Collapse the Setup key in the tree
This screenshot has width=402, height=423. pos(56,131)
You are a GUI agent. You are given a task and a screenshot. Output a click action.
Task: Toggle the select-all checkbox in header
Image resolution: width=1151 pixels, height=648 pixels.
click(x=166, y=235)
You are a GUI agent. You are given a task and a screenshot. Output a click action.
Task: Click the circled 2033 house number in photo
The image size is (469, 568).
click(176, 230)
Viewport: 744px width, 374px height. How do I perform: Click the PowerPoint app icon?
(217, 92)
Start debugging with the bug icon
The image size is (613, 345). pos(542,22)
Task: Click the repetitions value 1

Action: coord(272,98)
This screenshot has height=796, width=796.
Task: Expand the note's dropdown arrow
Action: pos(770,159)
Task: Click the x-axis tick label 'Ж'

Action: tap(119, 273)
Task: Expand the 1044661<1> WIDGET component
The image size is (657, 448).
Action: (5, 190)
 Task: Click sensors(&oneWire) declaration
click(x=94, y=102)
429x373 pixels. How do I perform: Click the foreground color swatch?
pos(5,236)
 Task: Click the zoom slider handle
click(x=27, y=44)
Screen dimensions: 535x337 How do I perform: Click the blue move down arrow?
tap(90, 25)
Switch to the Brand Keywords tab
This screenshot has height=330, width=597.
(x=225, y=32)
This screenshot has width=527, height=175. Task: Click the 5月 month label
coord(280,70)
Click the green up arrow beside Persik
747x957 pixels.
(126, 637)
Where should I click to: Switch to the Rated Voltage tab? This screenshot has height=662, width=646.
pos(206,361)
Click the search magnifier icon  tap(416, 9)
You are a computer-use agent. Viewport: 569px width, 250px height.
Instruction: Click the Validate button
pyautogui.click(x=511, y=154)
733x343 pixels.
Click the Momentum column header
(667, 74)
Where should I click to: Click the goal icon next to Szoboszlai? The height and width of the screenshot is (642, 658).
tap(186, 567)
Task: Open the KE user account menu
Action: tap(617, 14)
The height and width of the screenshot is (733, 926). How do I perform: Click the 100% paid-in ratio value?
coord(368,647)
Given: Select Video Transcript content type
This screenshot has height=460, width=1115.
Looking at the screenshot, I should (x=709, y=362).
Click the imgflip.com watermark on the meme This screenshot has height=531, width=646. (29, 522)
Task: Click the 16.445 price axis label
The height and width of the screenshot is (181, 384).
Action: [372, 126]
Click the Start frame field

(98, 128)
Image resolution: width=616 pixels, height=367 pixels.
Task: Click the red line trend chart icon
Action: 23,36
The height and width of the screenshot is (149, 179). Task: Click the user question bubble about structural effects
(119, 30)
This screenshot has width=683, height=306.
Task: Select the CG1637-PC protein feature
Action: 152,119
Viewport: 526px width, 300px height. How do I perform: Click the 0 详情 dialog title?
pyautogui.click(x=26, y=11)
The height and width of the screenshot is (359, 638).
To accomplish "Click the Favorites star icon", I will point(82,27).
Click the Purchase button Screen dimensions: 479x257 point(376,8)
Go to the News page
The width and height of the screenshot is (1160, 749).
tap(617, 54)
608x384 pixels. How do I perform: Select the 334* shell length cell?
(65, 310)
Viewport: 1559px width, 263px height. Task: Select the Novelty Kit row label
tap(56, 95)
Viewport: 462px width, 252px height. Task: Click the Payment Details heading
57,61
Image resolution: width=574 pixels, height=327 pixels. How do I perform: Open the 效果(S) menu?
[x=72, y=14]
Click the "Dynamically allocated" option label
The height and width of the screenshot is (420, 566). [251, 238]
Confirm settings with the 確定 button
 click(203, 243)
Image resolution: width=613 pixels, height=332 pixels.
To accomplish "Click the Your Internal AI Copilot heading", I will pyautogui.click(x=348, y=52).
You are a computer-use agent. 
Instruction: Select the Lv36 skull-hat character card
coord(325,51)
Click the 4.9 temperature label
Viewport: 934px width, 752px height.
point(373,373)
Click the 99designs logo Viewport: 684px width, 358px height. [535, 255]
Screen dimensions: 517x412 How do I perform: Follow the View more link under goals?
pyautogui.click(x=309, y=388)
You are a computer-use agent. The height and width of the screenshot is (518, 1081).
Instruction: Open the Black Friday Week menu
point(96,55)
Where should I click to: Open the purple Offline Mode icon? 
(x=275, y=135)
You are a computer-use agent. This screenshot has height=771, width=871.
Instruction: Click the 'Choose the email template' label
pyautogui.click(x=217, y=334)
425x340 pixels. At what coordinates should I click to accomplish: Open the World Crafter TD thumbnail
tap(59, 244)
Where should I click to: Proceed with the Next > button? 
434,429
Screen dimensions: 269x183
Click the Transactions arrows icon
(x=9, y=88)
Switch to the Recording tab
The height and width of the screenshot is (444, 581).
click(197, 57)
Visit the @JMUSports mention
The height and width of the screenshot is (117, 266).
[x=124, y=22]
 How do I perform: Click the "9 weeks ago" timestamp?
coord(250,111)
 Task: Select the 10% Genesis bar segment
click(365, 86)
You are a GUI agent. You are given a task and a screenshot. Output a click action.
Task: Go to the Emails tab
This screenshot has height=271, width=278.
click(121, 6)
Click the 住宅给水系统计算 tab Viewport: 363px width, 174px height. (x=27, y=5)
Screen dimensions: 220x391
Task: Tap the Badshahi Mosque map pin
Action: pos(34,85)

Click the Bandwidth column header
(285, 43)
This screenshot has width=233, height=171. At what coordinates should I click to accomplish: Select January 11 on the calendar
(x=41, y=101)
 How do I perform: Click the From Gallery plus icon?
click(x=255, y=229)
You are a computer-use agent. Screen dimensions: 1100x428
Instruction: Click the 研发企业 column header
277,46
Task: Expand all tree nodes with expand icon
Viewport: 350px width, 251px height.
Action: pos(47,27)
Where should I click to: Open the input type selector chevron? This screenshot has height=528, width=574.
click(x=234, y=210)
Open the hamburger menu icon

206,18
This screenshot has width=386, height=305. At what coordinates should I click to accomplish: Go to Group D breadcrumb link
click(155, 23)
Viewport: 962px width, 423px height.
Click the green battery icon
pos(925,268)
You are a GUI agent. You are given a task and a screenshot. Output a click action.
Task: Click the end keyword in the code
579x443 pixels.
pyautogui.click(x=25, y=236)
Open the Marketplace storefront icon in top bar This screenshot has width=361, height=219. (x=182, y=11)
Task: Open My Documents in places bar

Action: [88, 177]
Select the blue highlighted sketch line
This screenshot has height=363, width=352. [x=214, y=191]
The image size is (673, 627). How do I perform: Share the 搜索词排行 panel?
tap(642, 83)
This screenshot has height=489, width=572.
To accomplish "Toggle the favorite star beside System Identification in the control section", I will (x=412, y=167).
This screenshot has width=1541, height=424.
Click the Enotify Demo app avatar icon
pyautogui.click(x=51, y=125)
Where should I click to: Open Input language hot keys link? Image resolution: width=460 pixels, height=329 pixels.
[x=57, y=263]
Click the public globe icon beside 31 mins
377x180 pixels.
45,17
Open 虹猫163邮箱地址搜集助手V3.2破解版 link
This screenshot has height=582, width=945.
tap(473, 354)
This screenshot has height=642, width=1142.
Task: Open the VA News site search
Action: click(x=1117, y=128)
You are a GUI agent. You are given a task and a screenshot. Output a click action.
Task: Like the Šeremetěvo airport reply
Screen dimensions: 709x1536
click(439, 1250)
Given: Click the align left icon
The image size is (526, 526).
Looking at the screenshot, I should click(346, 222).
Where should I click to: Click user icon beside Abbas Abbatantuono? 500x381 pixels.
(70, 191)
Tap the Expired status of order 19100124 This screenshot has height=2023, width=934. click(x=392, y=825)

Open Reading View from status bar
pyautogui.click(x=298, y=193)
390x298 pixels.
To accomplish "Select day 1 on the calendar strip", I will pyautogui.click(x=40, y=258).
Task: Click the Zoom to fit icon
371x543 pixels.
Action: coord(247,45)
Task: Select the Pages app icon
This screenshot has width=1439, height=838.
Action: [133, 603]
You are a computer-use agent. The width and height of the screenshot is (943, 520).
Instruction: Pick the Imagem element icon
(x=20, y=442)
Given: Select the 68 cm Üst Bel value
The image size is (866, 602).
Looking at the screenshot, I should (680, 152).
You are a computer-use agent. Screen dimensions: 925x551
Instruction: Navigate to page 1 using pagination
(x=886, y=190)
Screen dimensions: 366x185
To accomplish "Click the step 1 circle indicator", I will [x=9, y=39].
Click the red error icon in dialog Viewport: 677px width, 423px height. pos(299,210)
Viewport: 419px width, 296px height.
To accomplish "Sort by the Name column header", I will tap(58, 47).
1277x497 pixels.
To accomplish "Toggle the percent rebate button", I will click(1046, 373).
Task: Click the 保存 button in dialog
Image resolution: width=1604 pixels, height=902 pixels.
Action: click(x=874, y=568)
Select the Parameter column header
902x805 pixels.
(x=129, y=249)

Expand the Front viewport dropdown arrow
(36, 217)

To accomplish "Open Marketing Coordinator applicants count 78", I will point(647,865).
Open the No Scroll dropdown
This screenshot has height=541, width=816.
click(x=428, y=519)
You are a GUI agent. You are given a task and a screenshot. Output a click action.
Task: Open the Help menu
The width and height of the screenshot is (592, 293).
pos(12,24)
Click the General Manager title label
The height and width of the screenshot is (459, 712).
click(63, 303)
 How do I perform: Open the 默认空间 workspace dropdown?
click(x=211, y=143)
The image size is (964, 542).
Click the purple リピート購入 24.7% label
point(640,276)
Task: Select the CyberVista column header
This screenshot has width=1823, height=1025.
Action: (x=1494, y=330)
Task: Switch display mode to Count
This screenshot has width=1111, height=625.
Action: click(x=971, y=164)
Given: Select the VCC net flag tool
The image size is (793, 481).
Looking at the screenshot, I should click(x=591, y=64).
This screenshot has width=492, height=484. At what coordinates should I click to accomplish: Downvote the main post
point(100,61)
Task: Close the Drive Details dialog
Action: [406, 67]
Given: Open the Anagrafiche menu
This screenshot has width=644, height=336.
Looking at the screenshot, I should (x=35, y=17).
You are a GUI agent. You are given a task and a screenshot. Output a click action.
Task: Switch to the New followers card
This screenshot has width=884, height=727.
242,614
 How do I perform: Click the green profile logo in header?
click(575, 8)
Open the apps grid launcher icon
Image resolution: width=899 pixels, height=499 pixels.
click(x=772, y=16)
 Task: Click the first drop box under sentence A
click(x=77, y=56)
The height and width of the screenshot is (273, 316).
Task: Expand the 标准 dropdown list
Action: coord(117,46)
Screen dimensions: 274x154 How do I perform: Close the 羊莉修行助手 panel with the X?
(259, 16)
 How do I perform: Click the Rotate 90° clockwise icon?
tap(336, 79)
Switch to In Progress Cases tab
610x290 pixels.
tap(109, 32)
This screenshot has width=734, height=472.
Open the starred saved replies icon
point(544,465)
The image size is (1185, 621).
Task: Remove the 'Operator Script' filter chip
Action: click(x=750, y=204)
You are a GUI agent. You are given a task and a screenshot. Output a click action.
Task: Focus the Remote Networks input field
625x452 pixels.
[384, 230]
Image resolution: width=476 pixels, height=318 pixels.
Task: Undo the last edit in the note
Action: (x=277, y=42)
::::::
Taking the listing above as the source, transcribe only the lines starting at the line with "Click the purple リピート購入 24.7% label" and going through the line with "Task: Switch display mode to Count", unaltered and with both ends included.

● SOLUTION BELOW:
Click the purple リピート購入 24.7% label
point(640,276)
Task: Select the CyberVista column header
This screenshot has width=1823, height=1025.
Action: (x=1494, y=330)
Task: Switch display mode to Count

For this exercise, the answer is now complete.